Paddy Considine is one of my favourite actors but this is one film of his that I hadn't seen. Certainly it never passed my local cinema - perhaps (unjustly) it went straight to DVD?
It's based on a novel by Patricia Highsmith and the reference to the owl is as a harbinger of doom. That sounds very pretentious, and the film does suffer somewhat from a sense of its own importance.
The story is one of stalking in reverse. Robert Forrester (Paddy Considine) works for an aerospace company, but after a bitter divorce becomes obsessed with Jenny Thierolf (Julia Stiles) and spies on her. Strangely, she invites him into her house, then breaks off her engagement and starts to stalk Robert, who distances himself from her. There is a fight between Robert and the ex-fiance, the ex is left on a riverbank but disappears, and Robert becomes a murder suspect. Things go from bad to worse and Jenny ends up killed. Perhaps Robert really is a harbinger of doom?
It sets out to be a psychological thriller - but misses the target. There aren't any thrills, what psychology there is is bogus, and there isn't really much drama either. So it must be pretty bad then? Well, I rather liked it - but it could have been so much better. And I think that falls to the choice of actors. There just isn't any chemistry between Paddy Considine and Julia Stiles [Aside: they both appeared in 'The Bourne Ultimatum', but not together] and frankly Paddy doesn't have the looks for this part.

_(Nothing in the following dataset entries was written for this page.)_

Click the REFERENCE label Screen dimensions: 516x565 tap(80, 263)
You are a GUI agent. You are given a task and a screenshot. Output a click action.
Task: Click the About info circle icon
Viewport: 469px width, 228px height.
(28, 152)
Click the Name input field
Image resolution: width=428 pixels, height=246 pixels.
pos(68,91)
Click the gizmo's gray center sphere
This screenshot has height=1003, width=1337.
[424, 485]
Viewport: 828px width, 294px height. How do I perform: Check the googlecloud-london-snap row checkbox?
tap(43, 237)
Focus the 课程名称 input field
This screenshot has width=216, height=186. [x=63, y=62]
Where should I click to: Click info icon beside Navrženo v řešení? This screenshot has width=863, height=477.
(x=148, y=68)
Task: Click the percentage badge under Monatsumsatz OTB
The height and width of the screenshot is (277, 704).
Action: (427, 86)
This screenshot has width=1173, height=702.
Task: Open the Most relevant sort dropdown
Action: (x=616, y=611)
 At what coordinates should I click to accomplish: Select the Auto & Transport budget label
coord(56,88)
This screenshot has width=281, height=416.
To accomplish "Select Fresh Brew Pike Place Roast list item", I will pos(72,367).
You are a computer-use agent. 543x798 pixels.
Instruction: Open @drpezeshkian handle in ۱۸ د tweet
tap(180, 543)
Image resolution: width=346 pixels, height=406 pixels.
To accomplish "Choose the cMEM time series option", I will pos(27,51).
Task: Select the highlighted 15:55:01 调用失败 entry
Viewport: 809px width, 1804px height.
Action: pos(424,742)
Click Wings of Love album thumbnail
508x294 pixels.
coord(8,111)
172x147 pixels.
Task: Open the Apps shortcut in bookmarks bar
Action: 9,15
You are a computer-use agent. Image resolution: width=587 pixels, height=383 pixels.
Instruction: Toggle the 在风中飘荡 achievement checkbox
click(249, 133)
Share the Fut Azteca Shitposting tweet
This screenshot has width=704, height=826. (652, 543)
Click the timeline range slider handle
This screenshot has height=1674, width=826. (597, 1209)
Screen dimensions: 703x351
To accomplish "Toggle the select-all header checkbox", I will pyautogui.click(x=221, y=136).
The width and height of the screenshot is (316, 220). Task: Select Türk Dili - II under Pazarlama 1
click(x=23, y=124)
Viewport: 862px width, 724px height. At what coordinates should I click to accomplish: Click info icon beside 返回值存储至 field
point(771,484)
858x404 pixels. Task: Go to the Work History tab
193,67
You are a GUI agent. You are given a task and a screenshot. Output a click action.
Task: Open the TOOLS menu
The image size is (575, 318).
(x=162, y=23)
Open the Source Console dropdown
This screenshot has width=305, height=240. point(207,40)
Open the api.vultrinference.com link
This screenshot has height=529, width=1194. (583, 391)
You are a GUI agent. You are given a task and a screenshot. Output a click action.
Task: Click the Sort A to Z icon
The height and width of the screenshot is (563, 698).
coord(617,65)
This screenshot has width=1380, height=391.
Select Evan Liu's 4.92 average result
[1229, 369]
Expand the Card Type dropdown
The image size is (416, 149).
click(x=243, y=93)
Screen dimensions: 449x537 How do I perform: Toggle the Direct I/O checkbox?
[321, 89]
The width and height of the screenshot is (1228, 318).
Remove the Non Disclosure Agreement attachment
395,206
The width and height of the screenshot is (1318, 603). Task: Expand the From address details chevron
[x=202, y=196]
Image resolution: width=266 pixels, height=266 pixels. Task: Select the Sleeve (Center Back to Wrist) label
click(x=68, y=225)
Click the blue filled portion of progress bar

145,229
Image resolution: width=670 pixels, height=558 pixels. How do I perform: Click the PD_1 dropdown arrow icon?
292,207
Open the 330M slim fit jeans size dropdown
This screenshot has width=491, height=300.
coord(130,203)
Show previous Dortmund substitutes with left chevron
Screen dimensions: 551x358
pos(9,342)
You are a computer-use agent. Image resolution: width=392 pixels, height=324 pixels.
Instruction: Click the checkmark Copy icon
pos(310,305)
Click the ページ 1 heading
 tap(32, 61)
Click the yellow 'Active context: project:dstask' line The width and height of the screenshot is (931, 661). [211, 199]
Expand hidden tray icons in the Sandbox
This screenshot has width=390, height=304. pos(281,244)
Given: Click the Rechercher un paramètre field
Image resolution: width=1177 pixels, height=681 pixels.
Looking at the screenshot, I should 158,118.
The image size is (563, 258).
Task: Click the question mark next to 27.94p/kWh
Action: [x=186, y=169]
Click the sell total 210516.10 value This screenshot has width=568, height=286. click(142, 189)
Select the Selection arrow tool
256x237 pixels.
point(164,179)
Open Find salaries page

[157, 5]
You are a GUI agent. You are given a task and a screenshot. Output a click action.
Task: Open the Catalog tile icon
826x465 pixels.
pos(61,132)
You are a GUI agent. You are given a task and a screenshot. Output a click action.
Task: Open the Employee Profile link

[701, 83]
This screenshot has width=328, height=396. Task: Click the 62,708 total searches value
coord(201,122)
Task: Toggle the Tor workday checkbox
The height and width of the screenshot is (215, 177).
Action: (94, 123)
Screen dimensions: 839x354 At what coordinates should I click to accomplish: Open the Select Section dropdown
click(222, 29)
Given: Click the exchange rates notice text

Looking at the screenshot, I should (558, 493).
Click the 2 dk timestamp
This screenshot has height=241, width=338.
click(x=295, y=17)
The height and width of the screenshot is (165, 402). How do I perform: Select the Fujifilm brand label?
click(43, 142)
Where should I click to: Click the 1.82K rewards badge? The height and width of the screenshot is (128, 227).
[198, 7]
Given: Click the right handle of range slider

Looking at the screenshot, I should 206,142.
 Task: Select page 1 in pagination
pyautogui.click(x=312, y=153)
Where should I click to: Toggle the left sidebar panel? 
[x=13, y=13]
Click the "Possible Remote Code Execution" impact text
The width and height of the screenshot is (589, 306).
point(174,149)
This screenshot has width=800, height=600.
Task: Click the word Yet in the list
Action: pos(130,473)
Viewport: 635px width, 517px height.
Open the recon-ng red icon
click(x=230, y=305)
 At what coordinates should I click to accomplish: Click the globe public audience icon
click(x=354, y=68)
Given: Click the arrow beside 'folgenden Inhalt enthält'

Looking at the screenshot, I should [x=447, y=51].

I'll give it 3/5 stars - I enjoyed it, but it's fairly average stuff.
Not the best of Patricia Highsmith on the big screen, but this BBC co-production captures the psychology of her novels unusually well: with the true nature of an alarming sociopathic outsider obscured by a bland exterior. And the innocent- if flawed- bystander dragged under by an inexorable vortex of dumb bad luck/fate.
It's a loose adaptation which loses its way, but for over an hour this is genuinely strange, especially the eccentric, intermittent romance between a sad washout and a volatile, emotionally insecure loose cannon... who are both poignantly alone. He is recovering from mental breakdown while being divorced by a vindictive wife,
All this is raised well above the level of a TVM by the lead performances. So that's Paddy Considine as the diffident stalker who obsesses on Julia Stiles as an oasis of normality in his void of disappointment; except she turns out to be even crazier than he is. Okay, this has now become a familiar plot riff, but still makes a reliable hook...
Besides, the cruel wife is the real freak... Writer-directer Jamie Thraves creates more neo-noir melancholy than actual suspense but the stars make the ambient hysteria quite immersive. Plus there are decent small town Canadian locations. This should interest Highsmith buffs or anyone in need of outré late night melodrama.